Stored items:
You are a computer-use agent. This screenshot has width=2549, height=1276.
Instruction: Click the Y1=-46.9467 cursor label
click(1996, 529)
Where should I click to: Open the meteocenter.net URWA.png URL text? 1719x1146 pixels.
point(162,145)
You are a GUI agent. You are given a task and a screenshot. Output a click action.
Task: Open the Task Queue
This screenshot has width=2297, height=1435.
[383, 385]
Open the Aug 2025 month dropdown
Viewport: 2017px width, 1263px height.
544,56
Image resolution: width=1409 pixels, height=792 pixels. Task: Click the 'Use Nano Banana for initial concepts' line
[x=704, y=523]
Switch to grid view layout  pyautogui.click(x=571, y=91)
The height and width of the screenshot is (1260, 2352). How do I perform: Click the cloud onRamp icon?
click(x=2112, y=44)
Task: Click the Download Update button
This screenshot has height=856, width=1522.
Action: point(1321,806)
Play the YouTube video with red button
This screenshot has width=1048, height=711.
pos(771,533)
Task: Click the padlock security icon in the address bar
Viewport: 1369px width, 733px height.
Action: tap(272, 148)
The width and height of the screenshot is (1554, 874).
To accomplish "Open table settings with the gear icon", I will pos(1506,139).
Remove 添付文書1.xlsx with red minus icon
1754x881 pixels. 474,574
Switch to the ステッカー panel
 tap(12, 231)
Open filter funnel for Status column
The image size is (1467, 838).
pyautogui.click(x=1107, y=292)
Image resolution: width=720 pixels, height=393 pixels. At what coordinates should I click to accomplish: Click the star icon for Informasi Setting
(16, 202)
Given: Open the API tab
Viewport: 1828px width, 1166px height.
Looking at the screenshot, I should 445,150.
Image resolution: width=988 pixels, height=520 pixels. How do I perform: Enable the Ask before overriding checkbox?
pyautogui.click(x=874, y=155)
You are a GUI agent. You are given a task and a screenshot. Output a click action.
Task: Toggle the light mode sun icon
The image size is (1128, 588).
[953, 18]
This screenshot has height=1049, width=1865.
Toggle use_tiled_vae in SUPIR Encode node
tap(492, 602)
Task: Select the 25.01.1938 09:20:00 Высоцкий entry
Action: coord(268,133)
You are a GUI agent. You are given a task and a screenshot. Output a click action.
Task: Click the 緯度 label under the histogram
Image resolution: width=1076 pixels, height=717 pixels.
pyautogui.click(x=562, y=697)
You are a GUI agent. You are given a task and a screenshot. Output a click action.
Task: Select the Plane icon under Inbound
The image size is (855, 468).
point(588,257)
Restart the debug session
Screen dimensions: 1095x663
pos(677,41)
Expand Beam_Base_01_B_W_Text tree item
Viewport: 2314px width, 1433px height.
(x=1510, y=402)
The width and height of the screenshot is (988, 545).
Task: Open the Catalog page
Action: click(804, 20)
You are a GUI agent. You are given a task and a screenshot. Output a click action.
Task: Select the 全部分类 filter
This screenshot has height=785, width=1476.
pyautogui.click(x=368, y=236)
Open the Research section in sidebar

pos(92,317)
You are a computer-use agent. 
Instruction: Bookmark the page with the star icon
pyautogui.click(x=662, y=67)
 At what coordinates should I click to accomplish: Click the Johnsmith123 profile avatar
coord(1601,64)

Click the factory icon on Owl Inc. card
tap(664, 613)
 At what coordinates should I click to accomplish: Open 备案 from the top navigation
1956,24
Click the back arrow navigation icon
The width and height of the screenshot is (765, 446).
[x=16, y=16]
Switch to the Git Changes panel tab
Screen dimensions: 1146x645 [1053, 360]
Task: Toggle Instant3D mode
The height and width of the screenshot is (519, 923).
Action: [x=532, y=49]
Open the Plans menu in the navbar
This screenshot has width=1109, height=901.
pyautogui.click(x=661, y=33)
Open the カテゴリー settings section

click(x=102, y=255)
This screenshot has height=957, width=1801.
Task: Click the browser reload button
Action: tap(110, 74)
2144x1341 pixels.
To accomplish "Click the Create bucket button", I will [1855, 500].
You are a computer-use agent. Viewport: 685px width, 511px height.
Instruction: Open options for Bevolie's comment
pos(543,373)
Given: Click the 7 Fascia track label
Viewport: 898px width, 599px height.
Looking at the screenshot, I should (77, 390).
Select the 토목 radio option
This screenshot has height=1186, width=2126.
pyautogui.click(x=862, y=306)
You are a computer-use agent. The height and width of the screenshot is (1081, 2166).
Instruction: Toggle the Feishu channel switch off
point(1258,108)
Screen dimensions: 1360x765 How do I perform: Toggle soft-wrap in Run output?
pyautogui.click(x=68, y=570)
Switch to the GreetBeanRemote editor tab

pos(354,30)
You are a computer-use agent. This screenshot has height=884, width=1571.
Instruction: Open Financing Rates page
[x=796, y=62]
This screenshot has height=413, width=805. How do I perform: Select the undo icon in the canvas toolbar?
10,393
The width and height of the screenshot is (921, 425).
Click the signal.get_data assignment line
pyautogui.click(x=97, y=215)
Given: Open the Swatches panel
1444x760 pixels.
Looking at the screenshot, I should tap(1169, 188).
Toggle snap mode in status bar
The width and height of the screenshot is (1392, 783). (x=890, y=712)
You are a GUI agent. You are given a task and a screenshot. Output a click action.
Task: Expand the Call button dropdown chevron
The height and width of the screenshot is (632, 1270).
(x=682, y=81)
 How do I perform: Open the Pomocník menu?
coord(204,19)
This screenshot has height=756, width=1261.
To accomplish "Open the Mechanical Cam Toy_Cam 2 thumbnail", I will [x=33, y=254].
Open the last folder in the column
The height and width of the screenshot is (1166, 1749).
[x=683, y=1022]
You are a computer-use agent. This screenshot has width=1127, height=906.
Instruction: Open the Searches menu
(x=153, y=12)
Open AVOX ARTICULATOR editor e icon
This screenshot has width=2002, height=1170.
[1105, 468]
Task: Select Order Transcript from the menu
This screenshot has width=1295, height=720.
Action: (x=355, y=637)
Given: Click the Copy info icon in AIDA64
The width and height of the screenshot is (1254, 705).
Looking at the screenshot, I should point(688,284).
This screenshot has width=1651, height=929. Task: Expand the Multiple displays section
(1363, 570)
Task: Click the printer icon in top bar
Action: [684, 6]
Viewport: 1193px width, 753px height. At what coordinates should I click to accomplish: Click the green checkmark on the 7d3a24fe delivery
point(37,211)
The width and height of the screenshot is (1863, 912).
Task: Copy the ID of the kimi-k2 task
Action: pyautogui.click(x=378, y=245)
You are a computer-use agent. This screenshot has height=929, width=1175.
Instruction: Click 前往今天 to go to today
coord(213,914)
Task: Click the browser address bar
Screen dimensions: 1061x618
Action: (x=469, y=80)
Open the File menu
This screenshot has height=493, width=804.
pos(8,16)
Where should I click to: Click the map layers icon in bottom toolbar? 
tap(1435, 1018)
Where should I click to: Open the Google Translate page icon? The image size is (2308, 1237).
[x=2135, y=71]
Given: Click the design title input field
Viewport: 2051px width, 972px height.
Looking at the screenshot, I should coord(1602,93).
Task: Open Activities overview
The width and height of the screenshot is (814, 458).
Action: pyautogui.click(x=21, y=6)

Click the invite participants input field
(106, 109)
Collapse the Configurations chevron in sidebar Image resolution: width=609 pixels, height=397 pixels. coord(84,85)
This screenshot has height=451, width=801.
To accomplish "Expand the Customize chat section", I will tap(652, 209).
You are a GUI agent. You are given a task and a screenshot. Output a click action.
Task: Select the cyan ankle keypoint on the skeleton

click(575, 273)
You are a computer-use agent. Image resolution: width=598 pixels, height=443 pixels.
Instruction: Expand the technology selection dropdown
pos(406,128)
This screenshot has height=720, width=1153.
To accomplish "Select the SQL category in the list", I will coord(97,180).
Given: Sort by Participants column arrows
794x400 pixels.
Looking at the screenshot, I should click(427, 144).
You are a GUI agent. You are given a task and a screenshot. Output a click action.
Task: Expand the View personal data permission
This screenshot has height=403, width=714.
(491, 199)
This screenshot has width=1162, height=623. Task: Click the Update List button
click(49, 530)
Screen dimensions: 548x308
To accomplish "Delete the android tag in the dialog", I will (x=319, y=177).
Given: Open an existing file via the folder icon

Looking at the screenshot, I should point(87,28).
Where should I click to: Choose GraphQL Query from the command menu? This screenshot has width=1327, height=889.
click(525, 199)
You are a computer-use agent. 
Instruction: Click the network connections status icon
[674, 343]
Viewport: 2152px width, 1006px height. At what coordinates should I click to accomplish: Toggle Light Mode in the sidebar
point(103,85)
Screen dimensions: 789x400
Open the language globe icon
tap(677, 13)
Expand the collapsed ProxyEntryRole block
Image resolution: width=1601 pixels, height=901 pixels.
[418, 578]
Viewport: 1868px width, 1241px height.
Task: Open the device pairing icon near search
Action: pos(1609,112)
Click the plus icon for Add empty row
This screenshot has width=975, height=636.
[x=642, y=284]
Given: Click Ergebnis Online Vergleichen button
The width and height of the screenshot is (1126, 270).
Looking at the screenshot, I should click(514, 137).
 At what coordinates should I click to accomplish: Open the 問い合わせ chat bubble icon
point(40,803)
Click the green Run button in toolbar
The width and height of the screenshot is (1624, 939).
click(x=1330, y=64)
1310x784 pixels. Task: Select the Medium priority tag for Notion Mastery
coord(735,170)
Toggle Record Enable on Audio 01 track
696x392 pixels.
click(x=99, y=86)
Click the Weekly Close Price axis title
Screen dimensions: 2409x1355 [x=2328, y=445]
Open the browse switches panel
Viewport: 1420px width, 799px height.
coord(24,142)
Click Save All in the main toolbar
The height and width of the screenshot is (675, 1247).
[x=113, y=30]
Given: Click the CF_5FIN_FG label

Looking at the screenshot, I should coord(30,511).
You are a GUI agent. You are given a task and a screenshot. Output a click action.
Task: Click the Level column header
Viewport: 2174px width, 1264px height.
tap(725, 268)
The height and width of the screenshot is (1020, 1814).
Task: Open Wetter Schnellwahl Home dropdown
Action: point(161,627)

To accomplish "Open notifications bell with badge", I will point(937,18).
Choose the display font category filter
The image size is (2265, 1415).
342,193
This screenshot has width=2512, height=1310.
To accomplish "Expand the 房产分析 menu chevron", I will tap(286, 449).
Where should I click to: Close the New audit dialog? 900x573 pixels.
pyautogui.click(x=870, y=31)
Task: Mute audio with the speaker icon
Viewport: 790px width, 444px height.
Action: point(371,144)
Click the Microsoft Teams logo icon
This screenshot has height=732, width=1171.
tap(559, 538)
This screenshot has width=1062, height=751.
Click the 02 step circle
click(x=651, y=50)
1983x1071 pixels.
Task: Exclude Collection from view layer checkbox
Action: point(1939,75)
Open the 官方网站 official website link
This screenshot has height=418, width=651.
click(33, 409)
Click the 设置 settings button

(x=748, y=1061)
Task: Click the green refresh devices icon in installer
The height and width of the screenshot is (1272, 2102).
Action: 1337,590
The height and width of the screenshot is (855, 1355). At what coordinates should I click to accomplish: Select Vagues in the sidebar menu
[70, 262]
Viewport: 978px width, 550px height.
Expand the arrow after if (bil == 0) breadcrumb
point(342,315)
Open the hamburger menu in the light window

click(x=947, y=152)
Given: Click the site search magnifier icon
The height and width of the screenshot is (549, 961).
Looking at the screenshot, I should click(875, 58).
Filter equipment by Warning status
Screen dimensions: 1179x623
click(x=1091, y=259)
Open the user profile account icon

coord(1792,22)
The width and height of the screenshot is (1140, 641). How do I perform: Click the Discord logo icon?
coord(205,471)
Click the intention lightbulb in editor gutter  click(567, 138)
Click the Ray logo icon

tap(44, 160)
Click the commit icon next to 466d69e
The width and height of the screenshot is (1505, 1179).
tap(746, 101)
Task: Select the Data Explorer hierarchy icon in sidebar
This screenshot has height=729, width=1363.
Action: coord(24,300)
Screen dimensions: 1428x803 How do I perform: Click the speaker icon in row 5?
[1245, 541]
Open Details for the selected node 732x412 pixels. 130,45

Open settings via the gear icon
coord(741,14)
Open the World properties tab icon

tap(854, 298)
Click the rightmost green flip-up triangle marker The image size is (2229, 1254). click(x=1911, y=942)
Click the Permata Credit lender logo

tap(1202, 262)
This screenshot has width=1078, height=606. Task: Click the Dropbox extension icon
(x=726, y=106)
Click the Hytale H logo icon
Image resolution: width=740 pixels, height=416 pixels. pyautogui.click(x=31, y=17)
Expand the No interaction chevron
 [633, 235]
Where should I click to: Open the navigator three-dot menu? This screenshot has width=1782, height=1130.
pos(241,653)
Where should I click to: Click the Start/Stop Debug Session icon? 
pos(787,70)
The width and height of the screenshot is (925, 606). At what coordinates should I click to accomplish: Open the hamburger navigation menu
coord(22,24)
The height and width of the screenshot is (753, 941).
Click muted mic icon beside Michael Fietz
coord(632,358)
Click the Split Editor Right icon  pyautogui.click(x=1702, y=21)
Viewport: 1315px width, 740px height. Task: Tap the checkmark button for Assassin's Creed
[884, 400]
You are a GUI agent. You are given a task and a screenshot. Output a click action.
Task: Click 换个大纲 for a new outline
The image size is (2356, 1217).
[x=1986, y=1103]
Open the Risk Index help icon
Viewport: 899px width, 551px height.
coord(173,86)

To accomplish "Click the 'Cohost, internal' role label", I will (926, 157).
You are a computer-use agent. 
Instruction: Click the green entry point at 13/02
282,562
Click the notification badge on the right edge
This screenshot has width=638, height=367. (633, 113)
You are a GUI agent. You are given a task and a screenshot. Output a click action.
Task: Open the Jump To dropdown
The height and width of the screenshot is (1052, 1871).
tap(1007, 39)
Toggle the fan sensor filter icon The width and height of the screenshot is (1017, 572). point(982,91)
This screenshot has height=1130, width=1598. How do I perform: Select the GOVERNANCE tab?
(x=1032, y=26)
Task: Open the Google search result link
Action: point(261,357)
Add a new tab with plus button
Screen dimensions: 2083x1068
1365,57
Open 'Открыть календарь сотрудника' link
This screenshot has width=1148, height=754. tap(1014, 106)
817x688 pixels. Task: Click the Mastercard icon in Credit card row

Exercise objective —
Check each line above for the string "computer" and copy every line that has it.

Answer to this problem —
You are a computer-use agent. This screenshot has width=2549, height=1276.
You are a computer-use agent. 
You are a computer-use agent. Viewport: 685px width, 511px height.
You are a computer-use agent. The height and width of the screenshot is (1081, 2166).
You are a computer-use agent. This screenshot has height=884, width=1571.
You are a computer-use agent. This screenshot has width=1127, height=906.
You are a computer-use agent. This screenshot has height=929, width=1175.
You are a computer-use agent. Image resolution: width=598 pixels, height=443 pixels.
You are a computer-use agent. 
You are a computer-use agent. 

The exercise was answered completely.